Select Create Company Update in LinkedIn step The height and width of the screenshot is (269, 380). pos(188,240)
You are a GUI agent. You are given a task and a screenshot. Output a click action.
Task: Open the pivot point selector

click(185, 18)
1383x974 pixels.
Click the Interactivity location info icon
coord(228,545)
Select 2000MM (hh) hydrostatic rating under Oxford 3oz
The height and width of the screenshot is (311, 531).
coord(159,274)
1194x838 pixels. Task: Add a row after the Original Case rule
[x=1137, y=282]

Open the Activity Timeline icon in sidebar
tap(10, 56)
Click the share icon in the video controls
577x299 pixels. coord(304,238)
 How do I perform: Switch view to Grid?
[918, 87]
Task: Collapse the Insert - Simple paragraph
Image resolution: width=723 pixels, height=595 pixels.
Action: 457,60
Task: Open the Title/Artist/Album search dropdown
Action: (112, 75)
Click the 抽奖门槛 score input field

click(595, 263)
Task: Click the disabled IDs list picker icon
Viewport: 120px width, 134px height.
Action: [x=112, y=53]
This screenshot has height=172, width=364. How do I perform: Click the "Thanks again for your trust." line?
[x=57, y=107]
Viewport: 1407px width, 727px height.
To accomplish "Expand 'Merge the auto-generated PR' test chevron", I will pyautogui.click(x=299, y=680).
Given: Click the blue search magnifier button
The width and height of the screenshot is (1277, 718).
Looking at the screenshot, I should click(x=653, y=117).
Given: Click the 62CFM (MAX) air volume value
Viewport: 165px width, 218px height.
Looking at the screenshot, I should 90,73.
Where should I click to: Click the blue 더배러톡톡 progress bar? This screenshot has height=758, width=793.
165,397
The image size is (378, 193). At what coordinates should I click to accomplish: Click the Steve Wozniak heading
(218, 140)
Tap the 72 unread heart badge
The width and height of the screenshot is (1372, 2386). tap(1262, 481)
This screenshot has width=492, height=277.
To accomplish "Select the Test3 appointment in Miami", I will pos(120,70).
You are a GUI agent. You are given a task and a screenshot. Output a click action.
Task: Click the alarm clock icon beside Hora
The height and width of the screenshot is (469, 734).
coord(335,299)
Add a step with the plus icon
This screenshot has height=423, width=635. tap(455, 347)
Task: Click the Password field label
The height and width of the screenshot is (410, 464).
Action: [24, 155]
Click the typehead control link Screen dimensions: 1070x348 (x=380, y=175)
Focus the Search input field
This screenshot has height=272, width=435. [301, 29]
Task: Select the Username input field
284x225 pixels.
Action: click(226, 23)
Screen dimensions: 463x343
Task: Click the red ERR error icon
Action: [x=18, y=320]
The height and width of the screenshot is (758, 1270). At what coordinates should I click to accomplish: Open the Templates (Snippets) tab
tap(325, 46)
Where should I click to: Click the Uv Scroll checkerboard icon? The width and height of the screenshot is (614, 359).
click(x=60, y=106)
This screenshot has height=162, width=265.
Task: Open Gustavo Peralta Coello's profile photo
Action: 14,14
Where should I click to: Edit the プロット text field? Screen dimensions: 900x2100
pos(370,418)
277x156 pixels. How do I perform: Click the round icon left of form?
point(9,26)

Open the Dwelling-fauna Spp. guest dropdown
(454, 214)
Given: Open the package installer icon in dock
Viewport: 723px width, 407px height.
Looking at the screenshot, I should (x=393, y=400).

* * * * * * *

__What to work on__: Transcribe the listing above in full, so that every line matches exactly.

__Answer__:
Select Create Company Update in LinkedIn step The height and width of the screenshot is (269, 380). pos(188,240)
You are a GUI agent. You are given a task and a screenshot. Output a click action.
Task: Open the pivot point selector

click(185, 18)
1383x974 pixels.
Click the Interactivity location info icon
coord(228,545)
Select 2000MM (hh) hydrostatic rating under Oxford 3oz
The height and width of the screenshot is (311, 531).
coord(159,274)
1194x838 pixels. Task: Add a row after the Original Case rule
[x=1137, y=282]

Open the Activity Timeline icon in sidebar
tap(10, 56)
Click the share icon in the video controls
577x299 pixels. coord(304,238)
 How do I perform: Switch view to Grid?
[918, 87]
Task: Collapse the Insert - Simple paragraph
Image resolution: width=723 pixels, height=595 pixels.
Action: 457,60
Task: Open the Title/Artist/Album search dropdown
Action: (112, 75)
Click the 抽奖门槛 score input field

click(595, 263)
Task: Click the disabled IDs list picker icon
Viewport: 120px width, 134px height.
Action: [x=112, y=53]
This screenshot has height=172, width=364. How do I perform: Click the "Thanks again for your trust." line?
[x=57, y=107]
Viewport: 1407px width, 727px height.
To accomplish "Expand 'Merge the auto-generated PR' test chevron", I will pyautogui.click(x=299, y=680).
Given: Click the blue search magnifier button
The width and height of the screenshot is (1277, 718).
Looking at the screenshot, I should click(x=653, y=117).
Given: Click the 62CFM (MAX) air volume value
Viewport: 165px width, 218px height.
Looking at the screenshot, I should 90,73.
Where should I click to: Click the blue 더배러톡톡 progress bar? This screenshot has height=758, width=793.
165,397
The image size is (378, 193). At what coordinates should I click to accomplish: Click the Steve Wozniak heading
(218, 140)
Tap the 72 unread heart badge
The width and height of the screenshot is (1372, 2386). tap(1262, 481)
This screenshot has width=492, height=277.
To accomplish "Select the Test3 appointment in Miami", I will pos(120,70).
You are a GUI agent. You are given a task and a screenshot. Output a click action.
Task: Click the alarm clock icon beside Hora
The height and width of the screenshot is (469, 734).
coord(335,299)
Add a step with the plus icon
This screenshot has height=423, width=635. tap(455, 347)
Task: Click the Password field label
The height and width of the screenshot is (410, 464).
Action: [24, 155]
Click the typehead control link Screen dimensions: 1070x348 (x=380, y=175)
Focus the Search input field
This screenshot has height=272, width=435. [301, 29]
Task: Select the Username input field
284x225 pixels.
Action: click(226, 23)
Screen dimensions: 463x343
Task: Click the red ERR error icon
Action: [x=18, y=320]
The height and width of the screenshot is (758, 1270). At what coordinates should I click to accomplish: Open the Templates (Snippets) tab
tap(325, 46)
Where should I click to: Click the Uv Scroll checkerboard icon? The width and height of the screenshot is (614, 359).
click(x=60, y=106)
This screenshot has height=162, width=265.
Task: Open Gustavo Peralta Coello's profile photo
Action: 14,14
Where should I click to: Edit the プロット text field? Screen dimensions: 900x2100
pos(370,418)
277x156 pixels. How do I perform: Click the round icon left of form?
point(9,26)

Open the Dwelling-fauna Spp. guest dropdown
(454, 214)
Given: Open the package installer icon in dock
Viewport: 723px width, 407px height.
Looking at the screenshot, I should (x=393, y=400).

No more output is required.